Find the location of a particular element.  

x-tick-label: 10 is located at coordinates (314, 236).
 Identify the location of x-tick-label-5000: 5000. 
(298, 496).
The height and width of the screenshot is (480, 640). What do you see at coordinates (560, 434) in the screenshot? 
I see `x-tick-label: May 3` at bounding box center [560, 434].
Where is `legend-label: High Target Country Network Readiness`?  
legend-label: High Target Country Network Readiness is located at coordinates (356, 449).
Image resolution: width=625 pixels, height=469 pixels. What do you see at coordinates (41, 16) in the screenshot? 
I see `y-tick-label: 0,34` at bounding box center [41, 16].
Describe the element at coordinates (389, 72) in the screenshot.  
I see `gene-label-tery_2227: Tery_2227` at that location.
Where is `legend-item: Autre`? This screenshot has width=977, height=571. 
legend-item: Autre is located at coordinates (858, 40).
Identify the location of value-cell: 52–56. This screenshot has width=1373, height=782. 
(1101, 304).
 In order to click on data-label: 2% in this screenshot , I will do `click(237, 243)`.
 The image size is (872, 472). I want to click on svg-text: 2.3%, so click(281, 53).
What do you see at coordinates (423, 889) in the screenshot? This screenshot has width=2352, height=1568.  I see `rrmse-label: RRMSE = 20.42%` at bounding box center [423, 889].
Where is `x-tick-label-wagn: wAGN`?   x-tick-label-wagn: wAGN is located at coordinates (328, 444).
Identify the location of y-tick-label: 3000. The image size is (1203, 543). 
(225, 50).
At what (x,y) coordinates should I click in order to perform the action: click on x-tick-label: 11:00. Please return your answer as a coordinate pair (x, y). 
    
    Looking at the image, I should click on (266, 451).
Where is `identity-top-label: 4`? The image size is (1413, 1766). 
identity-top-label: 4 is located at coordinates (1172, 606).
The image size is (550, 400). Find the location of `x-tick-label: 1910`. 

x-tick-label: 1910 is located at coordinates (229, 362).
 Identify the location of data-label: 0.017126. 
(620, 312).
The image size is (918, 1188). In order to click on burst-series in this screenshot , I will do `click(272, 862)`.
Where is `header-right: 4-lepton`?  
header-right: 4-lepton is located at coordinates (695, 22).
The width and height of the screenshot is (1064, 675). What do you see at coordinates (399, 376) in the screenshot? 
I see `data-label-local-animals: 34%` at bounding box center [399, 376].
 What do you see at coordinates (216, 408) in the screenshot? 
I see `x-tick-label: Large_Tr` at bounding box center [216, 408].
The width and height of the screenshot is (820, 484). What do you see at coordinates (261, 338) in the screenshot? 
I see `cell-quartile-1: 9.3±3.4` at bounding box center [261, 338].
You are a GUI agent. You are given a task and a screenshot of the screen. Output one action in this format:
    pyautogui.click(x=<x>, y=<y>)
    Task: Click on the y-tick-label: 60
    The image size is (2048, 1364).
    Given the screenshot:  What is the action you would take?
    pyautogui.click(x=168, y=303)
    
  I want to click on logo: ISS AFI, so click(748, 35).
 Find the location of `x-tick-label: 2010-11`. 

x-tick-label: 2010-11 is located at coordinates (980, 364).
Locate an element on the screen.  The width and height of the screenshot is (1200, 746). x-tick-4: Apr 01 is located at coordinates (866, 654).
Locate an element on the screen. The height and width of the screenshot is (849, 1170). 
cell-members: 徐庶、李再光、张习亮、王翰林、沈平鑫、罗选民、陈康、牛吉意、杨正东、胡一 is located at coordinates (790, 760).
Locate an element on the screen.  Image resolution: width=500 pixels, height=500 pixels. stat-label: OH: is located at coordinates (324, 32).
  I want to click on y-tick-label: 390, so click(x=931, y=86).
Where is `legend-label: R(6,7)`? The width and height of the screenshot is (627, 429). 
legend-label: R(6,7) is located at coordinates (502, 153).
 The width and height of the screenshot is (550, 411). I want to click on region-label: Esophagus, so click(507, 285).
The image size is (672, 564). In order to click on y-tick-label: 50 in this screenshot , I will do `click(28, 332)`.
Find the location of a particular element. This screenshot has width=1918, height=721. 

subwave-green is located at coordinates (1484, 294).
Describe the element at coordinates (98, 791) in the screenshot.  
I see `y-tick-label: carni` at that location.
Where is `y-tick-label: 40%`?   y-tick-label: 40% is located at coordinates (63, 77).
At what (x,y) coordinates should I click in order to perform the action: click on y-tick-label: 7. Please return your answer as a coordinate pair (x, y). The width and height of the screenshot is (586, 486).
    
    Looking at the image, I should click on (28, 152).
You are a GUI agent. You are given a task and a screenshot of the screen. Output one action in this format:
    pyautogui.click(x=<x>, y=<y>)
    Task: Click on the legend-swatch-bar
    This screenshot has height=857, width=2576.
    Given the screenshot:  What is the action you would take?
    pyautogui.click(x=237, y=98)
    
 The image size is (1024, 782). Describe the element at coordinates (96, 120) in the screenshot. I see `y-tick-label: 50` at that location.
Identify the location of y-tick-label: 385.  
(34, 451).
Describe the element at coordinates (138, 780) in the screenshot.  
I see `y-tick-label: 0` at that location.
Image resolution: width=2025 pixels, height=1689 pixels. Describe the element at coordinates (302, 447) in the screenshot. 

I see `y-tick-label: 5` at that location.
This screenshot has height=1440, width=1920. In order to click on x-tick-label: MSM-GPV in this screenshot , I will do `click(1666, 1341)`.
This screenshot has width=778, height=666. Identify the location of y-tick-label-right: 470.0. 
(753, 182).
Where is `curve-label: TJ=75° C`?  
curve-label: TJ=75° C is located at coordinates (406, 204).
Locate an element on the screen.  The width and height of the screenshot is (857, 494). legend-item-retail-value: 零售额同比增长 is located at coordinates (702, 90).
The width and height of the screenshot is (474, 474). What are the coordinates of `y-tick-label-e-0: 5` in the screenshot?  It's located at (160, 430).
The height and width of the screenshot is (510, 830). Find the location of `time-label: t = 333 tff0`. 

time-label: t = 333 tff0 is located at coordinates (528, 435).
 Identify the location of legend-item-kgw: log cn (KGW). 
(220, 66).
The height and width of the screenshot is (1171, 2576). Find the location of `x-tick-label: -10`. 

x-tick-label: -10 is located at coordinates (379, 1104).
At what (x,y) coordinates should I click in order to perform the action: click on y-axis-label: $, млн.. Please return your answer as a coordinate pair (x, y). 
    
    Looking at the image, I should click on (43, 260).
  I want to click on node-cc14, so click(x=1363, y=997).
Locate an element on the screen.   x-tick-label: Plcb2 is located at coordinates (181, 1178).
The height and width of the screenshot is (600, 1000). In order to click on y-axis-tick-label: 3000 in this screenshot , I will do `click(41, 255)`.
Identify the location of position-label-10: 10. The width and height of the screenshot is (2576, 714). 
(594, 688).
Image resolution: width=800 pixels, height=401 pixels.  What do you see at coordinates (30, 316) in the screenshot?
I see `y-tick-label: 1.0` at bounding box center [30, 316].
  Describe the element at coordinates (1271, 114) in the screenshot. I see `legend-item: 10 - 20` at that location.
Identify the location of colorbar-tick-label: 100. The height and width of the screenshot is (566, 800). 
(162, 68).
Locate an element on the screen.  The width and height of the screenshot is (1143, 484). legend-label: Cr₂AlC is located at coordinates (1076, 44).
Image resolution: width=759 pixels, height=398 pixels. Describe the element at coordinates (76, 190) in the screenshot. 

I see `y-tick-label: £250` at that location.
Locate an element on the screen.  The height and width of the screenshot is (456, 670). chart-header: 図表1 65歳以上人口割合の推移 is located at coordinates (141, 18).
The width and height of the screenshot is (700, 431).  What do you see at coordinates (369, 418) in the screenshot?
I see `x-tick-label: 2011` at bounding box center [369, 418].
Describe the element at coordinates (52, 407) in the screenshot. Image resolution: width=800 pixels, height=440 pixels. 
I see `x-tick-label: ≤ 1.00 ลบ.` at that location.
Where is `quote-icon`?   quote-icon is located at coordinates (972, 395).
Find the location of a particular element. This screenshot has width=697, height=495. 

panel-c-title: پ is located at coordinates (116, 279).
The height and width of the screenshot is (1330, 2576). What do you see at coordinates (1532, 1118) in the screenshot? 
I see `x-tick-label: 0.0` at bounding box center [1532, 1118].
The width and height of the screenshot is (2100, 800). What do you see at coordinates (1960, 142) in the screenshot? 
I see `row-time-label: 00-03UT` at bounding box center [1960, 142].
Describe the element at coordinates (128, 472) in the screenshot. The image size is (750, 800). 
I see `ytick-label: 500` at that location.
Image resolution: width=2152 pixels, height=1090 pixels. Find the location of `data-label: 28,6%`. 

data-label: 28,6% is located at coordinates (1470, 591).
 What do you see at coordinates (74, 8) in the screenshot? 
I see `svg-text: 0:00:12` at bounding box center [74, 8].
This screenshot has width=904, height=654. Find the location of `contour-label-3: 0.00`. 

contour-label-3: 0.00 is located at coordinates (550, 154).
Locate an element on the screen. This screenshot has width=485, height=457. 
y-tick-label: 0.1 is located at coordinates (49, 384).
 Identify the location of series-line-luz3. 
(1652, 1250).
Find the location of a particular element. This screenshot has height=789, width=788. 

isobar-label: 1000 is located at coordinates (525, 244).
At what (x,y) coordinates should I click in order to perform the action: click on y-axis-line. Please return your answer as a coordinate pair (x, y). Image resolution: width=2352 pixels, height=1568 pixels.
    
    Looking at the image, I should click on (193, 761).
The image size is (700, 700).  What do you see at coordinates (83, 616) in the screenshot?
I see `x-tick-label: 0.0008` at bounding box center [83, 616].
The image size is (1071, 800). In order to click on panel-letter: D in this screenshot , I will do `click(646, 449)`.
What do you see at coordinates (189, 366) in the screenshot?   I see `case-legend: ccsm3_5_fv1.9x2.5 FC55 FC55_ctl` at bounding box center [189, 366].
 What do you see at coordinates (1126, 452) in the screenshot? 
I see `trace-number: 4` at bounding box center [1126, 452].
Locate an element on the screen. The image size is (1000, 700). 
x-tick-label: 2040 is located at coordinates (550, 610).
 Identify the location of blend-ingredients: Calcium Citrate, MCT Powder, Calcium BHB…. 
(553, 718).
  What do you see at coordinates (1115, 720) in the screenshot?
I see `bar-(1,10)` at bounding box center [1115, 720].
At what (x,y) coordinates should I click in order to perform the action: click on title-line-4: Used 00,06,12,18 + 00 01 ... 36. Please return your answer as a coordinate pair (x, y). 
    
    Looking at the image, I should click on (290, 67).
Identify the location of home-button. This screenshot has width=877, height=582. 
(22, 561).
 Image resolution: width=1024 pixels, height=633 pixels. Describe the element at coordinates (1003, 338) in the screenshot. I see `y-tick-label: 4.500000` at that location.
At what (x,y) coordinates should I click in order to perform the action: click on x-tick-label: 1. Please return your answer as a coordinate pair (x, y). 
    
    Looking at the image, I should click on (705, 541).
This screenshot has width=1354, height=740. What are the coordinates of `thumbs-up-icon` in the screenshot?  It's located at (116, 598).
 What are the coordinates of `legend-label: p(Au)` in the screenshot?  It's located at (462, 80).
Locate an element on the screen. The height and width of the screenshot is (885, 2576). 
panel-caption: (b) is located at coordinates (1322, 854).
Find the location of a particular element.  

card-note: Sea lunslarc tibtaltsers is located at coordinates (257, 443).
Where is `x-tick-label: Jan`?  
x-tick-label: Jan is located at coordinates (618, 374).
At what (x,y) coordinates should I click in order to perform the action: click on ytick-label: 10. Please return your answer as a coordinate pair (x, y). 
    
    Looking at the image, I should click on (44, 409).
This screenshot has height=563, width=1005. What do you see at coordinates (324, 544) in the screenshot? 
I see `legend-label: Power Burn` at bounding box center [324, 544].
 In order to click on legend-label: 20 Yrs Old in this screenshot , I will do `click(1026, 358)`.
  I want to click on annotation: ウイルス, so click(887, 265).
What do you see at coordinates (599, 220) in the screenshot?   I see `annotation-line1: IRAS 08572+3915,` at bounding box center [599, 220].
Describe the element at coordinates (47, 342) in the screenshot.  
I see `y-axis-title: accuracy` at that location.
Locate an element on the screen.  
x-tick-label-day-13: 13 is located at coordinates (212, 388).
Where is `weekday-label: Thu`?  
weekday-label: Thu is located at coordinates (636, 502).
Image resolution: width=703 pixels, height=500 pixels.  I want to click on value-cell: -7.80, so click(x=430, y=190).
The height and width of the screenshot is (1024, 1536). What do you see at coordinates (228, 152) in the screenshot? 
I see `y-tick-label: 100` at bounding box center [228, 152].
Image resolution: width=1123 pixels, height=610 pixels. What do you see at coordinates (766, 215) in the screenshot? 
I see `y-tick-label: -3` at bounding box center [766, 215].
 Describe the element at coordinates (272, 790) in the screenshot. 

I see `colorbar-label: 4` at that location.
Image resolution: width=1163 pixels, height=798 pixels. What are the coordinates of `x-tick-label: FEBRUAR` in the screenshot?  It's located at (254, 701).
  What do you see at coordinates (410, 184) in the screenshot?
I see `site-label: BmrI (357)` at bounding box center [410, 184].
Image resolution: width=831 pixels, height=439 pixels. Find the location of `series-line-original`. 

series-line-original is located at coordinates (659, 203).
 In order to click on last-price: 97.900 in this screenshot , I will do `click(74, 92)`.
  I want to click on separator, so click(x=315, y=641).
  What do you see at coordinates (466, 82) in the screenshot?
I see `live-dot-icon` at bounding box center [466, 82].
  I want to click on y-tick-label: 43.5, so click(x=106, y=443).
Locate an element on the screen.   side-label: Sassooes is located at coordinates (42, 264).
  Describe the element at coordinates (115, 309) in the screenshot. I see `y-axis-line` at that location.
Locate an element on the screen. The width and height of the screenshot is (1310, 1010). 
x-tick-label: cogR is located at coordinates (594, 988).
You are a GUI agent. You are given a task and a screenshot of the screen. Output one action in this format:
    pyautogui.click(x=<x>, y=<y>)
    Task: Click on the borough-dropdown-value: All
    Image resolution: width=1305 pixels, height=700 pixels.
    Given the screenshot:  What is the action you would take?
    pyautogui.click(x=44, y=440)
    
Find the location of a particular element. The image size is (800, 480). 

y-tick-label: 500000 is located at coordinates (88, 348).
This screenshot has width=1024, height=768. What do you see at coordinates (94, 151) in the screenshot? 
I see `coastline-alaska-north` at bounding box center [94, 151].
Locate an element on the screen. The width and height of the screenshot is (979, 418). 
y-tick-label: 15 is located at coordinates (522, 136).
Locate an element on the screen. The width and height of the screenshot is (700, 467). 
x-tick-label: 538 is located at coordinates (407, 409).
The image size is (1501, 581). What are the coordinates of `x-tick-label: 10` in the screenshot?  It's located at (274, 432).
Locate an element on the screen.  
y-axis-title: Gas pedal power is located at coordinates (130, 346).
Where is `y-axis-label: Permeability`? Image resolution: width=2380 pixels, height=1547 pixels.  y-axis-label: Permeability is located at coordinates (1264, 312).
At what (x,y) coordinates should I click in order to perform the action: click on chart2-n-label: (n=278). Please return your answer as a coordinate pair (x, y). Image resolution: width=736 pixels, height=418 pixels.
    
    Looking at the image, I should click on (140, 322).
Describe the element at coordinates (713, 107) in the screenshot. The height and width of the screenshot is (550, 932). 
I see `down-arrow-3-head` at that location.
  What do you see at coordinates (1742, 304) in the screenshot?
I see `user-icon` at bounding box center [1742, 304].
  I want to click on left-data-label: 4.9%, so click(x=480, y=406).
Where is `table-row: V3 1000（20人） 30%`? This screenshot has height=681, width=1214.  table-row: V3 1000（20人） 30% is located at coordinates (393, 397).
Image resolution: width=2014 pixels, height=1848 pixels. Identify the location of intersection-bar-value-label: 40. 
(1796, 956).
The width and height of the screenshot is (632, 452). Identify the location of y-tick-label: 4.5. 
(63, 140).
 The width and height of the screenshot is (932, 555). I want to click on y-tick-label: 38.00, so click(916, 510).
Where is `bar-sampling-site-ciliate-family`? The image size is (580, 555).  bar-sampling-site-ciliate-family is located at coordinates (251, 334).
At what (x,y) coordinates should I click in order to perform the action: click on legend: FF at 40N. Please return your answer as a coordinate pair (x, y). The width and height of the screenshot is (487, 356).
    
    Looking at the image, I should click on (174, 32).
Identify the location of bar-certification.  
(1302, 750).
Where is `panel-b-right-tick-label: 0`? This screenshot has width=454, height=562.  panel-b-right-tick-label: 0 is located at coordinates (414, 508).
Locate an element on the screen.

----------

§ **What to do**
Format as a JSON list of strings the lines starting with the line containing "The image size is (1501, 581)." and continuing through the line containing "y-axis-title: Gas pedal", with one string per line and blank lines omitted.

§ **Exercise answer**
[
  "The image size is (1501, 581). What are the coordinates of `x-tick-label: 10` in the screenshot?  It's located at (274, 432).",
  "Locate an element on the screen.  ",
  "y-axis-title: Gas pedal power is located at coordinates (130, 346)."
]